■ Given task A ■
Write out the part of the passage on campus protests that begins at the words "The main organizing" and stops after "doesn’t mince words.".
■ Given task B ■
In the records, from the first line through the line that contains "will pyautogui.click(x=989, y=20).", switch every "dropdown" to "list" and leave everything else unchanged. Give back only those lines.

## start Selected extract

The Foundation for Individual Rights and Expression said in a statement that the “violence thus far appears to have been isolated,” but reiterated that the First Amendment does not protect “true threats and incitement to violence, as defined by the Supreme Court.”
“Colleges and universities must ensure students can engage in peaceful protest on campus. But we remind students that engaging in civil disobedience may result in punishment, including arrest,” the FIRE statement says.
Mayor Adams blamed “outside agitators” Tuesday for the melee at NYU and Columbia. He’s not wrong, at least in part.
The main organizing group of pro-Palestinian protests across the city since October 7 is Within Our Lifetime Palestine. I joined the group’s Telegram messaging app channel several months ago when I first covered these protests. I usually get one or two messages a day calling for people to show up to protest somewhere in the city. Most of the protests are called “Flood ____,” an obvious reference to Hamas’s name for the October 7 terrorist attack: Operation Al-Aqsa Flood.
Since last week, the messages have ramped up. I now get several a day to “Flood Columbia for Gaza” or asking for people to show up at NYU or the New School for protests. If there is any doubt about the group’s objectives — if “Flood” wasn’t enough — WOL Palestine’s website doesn’t mince words.
“We are anti-zionists. Zionism is a settler-colonial white supremacist ideology,” WOL Palestine’s website says. “We defend the right of Palestinians as colonized people to resist the zionist occupation by any means necessary.”
The student protesters at Columbia’s campus seem less sure of their cause. The Gaza Solidarity Encampment guidelines posted on a sign at Columbia includes a land acknowledgment and there is a tent with a “Trans people 4 Palestine” sign. Keffiyehs and masks are the fashion statement du jour, either to hide their identities or because it’s a fad, much like the protests likely are for many participants.
The Sun spoke with a member of Columbia’s chapter of Students for Justice in Palestine, one the main organizers of the encampment, late last year. She requested anonymity. This student kept repeating the Students for Justice in Palestine talking point, “We want Palestinian liberation,” but she couldn’t articulate what that meant.
When asked whether she or her group advocates for a two-state solution, she said, “No, a one state solution where Palestinians and other people can live in peace.”

## end Selected extract
## start Data provided

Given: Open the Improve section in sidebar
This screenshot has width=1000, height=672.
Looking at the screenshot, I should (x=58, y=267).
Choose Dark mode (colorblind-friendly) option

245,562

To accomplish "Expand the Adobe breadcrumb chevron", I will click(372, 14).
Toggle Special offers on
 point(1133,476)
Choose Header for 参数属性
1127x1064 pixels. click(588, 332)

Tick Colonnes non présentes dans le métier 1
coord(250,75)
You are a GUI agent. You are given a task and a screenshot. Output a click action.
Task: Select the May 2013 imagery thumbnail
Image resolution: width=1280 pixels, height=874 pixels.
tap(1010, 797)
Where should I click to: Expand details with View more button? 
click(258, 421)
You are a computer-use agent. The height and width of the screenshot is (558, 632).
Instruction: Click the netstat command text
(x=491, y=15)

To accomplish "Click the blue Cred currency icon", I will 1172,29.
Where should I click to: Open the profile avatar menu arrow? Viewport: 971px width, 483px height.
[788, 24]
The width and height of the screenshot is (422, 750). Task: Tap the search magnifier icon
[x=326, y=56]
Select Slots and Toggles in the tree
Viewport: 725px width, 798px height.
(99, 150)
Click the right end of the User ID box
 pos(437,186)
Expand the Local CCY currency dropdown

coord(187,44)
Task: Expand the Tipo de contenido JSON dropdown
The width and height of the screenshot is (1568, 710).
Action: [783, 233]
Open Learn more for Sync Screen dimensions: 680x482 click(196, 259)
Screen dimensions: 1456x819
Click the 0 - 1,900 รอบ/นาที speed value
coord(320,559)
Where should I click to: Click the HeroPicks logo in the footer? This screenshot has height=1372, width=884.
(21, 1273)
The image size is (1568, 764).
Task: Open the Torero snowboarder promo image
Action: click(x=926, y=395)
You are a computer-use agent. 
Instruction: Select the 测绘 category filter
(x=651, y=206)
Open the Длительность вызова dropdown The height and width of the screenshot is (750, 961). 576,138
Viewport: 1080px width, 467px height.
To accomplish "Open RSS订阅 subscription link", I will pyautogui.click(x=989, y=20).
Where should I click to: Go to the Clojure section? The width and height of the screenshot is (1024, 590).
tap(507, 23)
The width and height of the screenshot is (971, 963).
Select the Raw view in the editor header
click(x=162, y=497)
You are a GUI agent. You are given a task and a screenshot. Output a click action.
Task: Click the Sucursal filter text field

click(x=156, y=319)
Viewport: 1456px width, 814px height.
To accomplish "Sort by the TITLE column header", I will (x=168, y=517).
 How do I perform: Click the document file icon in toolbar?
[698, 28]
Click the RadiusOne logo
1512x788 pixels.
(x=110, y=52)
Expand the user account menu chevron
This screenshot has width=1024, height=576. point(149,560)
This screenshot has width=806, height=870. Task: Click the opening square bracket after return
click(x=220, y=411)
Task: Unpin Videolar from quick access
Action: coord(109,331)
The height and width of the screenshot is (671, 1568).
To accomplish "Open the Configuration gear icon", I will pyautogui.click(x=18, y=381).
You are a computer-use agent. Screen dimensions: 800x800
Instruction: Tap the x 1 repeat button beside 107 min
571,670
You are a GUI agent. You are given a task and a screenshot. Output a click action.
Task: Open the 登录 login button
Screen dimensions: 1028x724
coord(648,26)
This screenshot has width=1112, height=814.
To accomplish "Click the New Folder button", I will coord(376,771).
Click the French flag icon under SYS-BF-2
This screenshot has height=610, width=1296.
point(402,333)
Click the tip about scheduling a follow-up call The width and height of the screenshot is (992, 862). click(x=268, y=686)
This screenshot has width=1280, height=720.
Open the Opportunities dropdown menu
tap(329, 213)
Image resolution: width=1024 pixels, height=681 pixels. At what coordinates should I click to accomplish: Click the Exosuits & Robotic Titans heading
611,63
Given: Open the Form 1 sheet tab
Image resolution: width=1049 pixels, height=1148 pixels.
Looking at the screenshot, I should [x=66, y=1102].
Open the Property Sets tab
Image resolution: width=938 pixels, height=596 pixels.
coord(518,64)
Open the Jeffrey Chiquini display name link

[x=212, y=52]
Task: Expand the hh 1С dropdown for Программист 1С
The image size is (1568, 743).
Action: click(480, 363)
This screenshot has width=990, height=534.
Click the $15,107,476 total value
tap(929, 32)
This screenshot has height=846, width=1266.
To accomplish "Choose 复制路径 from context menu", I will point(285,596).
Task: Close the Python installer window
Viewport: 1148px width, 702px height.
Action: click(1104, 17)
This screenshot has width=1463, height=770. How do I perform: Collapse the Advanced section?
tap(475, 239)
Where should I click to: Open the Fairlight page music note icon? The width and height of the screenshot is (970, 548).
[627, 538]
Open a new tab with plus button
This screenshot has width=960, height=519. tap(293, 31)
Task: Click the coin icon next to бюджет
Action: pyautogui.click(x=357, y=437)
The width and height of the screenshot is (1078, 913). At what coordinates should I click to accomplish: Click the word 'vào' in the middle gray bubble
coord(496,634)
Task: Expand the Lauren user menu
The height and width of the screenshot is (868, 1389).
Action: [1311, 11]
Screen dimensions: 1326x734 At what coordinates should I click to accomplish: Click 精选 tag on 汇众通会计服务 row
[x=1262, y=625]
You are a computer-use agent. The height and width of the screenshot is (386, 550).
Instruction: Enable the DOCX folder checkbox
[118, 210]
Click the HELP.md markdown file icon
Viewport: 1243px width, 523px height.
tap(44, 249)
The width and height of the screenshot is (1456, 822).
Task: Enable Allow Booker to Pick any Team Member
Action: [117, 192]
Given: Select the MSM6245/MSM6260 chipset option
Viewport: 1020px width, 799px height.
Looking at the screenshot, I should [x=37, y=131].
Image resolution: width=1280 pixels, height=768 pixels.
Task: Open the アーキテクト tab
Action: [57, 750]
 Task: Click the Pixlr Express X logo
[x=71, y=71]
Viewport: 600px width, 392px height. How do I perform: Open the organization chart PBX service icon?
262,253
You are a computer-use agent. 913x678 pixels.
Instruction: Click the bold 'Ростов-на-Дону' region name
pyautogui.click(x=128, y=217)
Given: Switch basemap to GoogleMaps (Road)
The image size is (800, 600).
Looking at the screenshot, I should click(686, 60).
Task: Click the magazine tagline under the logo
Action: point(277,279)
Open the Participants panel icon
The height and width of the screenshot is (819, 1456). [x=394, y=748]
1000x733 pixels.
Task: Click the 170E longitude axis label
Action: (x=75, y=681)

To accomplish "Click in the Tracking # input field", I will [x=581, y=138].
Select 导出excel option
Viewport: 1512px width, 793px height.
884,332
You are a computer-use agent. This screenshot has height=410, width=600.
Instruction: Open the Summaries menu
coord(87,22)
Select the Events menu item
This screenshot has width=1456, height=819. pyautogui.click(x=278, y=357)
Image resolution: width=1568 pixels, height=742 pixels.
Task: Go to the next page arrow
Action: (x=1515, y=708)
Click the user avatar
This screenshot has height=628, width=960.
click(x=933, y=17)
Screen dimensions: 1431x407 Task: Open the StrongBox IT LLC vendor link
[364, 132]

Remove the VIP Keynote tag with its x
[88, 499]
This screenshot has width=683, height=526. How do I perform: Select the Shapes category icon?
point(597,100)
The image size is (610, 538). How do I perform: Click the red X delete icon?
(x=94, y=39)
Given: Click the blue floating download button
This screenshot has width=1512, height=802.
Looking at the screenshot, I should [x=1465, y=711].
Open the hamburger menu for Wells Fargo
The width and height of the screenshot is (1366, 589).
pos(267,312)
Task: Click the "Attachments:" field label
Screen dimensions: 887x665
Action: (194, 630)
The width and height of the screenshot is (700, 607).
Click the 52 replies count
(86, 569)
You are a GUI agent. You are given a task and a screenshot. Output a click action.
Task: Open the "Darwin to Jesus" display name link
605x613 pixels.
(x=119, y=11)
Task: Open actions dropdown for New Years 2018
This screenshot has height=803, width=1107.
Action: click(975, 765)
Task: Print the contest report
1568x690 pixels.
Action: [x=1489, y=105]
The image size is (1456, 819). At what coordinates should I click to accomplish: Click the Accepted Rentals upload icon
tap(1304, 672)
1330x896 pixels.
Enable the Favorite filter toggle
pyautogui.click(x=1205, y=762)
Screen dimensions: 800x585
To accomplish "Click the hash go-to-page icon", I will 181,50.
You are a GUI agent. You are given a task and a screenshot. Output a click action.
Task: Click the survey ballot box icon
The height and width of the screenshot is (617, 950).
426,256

## end Data provided

■ Full solution A ■
The main organizing group of pro-Palestinian protests across the city since October 7 is Within Our Lifetime Palestine. I joined the group’s Telegram messaging app channel several months ago when I first covered these protests. I usually get one or two messages a day calling for people to show up to protest somewhere in the city. Most of the protests are called “Flood ____,” an obvious reference to Hamas’s name for the October 7 terrorist attack: Operation Al-Aqsa Flood.
Since last week, the messages have ramped up. I now get several a day to “Flood Columbia for Gaza” or asking for people to show up at NYU or the New School for protests. If there is any doubt about the group’s objectives — if “Flood” wasn’t enough — WOL Palestine’s website doesn’t mince words.

■ Full solution B ■
Given: Open the Improve section in sidebar
This screenshot has width=1000, height=672.
Looking at the screenshot, I should (x=58, y=267).
Choose Dark mode (colorblind-friendly) option

245,562

To accomplish "Expand the Adobe breadcrumb chevron", I will click(372, 14).
Toggle Special offers on
 point(1133,476)
Choose Header for 参数属性
1127x1064 pixels. click(588, 332)

Tick Colonnes non présentes dans le métier 1
coord(250,75)
You are a GUI agent. You are given a task and a screenshot. Output a click action.
Task: Select the May 2013 imagery thumbnail
Image resolution: width=1280 pixels, height=874 pixels.
tap(1010, 797)
Where should I click to: Expand details with View more button? 
click(258, 421)
You are a computer-use agent. The height and width of the screenshot is (558, 632).
Instruction: Click the netstat command text
(x=491, y=15)

To accomplish "Click the blue Cred currency icon", I will 1172,29.
Where should I click to: Open the profile avatar menu arrow? Viewport: 971px width, 483px height.
[788, 24]
The width and height of the screenshot is (422, 750). Task: Tap the search magnifier icon
[x=326, y=56]
Select Slots and Toggles in the tree
Viewport: 725px width, 798px height.
(99, 150)
Click the right end of the User ID box
 pos(437,186)
Expand the Local CCY currency list

coord(187,44)
Task: Expand the Tipo de contenido JSON list
The width and height of the screenshot is (1568, 710).
Action: [783, 233]
Open Learn more for Sync Screen dimensions: 680x482 click(196, 259)
Screen dimensions: 1456x819
Click the 0 - 1,900 รอบ/นาที speed value
coord(320,559)
Where should I click to: Click the HeroPicks logo in the footer? This screenshot has height=1372, width=884.
(21, 1273)
The image size is (1568, 764).
Task: Open the Torero snowboarder promo image
Action: click(x=926, y=395)
You are a computer-use agent. 
Instruction: Select the 测绘 category filter
(x=651, y=206)
Open the Длительность вызова list The height and width of the screenshot is (750, 961). 576,138
Viewport: 1080px width, 467px height.
To accomplish "Open RSS订阅 subscription link", I will pyautogui.click(x=989, y=20).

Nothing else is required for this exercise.